I remember my first New York apartment. The walls were a sterile, landlord-special white, and I was desperate to make it feel like home. But the fear of losing my security deposit was real. That’s when I discovered the world of temporary wallpaper, and my first attempt was… a bubbly, crooked disaster.
It wasn’t until my third try that I discovered the secret wasn’t in the wallpaper itself, but in a simple, two-dollar tool: a builder’s level. Using it to draw a perfectly vertical plumb line for my first panel changed everything. Why? Because walls, especially in older buildings, are rarely perfectly straight. Your eye can’t be trusted.
This guide is the culmination of 20 years of home projects and that very first lesson. I’m going to walk you through my foolproof method, honed over dozens of installations for myself and friends. You’ll learn how to prep, hang, and trim peel-and-stick wallpaper for a seamless, professional finish.
Forget the bubbles, the mismatched seams, and the crooked lines. By the end of this, you’ll have the skills and confidence to transform any room in an afternoon, knowing it will all peel off without a trace when you’re ready for a change. Let’s get this done, flawlessly.
Tools & Materials You’ll Need
Having the right tools is 90% of the battle. Gathering everything before you start will make the process smooth and frustration-free. Think of it as your mise en place for DIY.
- Temporary Wallpaper: Always order 10-15% more than your measurements to account for pattern matching and mistakes.
- Measuring Tape: A sturdy, retractable one is best.
- Pencil: For marking your wall and the back of the wallpaper.
- Level: A 24-inch or longer builder’s level is ideal for drawing a straight plumb line. A laser level is a fantastic upgrade.
- Sharp Utility Knife or X-Acto Knife: The sharper, the better. Have plenty of fresh blades on hand.
- Plastic Smoothing Tool: A dedicated wallpaper smoother is better than a credit card. It’s flexible and won’t damage the paper.
- Step Ladder or Stool: Safety first, especially when reaching the top of the wall.
- Screwdriver: To remove outlet and light switch covers.
- Clean Cloths or Sponges: For cleaning the wall beforehand.
- Mild Cleaner or Isopropyl Alcohol Solution: To ensure the wall is free of dust and grease.
- Straightedge or Metal Ruler: For making long, straight cuts.
A note on knives: Don’t underestimate the importance of a razor-sharp blade. A dull blade will tear and drag the wallpaper, resulting in frayed, unprofessional edges. Change your blade every few cuts for the cleanest results.
Step-by-Step Installation Guide
Take your time with each step. Rushing is the number one cause of mistakes. Put on some good music, relax, and enjoy the process of transforming your space.

______

**WHAT YOU WILL DO:**
1 > According to the wallpaper guide, which problems should the reader forget about? Name every one.
2 > Print the stretch of the wallpaper guide that begins at the words "- Pencil: For" and stops after "damage the paper.".

**SUPPLIED DATA:**
______

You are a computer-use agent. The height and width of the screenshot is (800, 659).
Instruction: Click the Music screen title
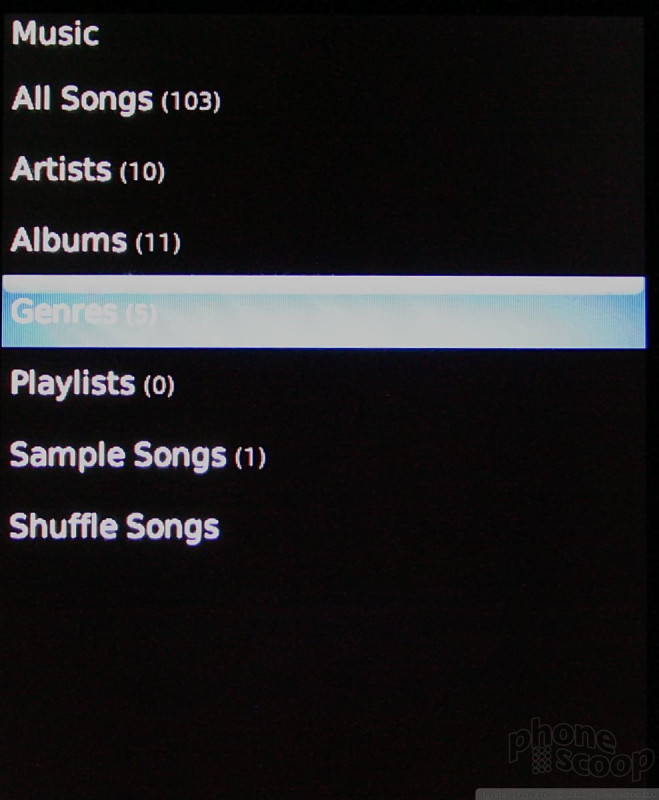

______

**LIST OF SOLUTIONS:**
1 > The bubbles, the mismatched seams, and the crooked lines.

2 >
- Pencil: For marking your wall and the back of the wallpaper.
- Level: A 24-inch or longer builder’s level is ideal for drawing a straight plumb line. A laser level is a fantastic upgrade.
- Sharp Utility Knife or X-Acto Knife: The sharper, the better. Have plenty of fresh blades on hand.
- Plastic Smoothing Tool: A dedicated wallpaper smoother is better than a credit card. It’s flexible and won’t damage the paper.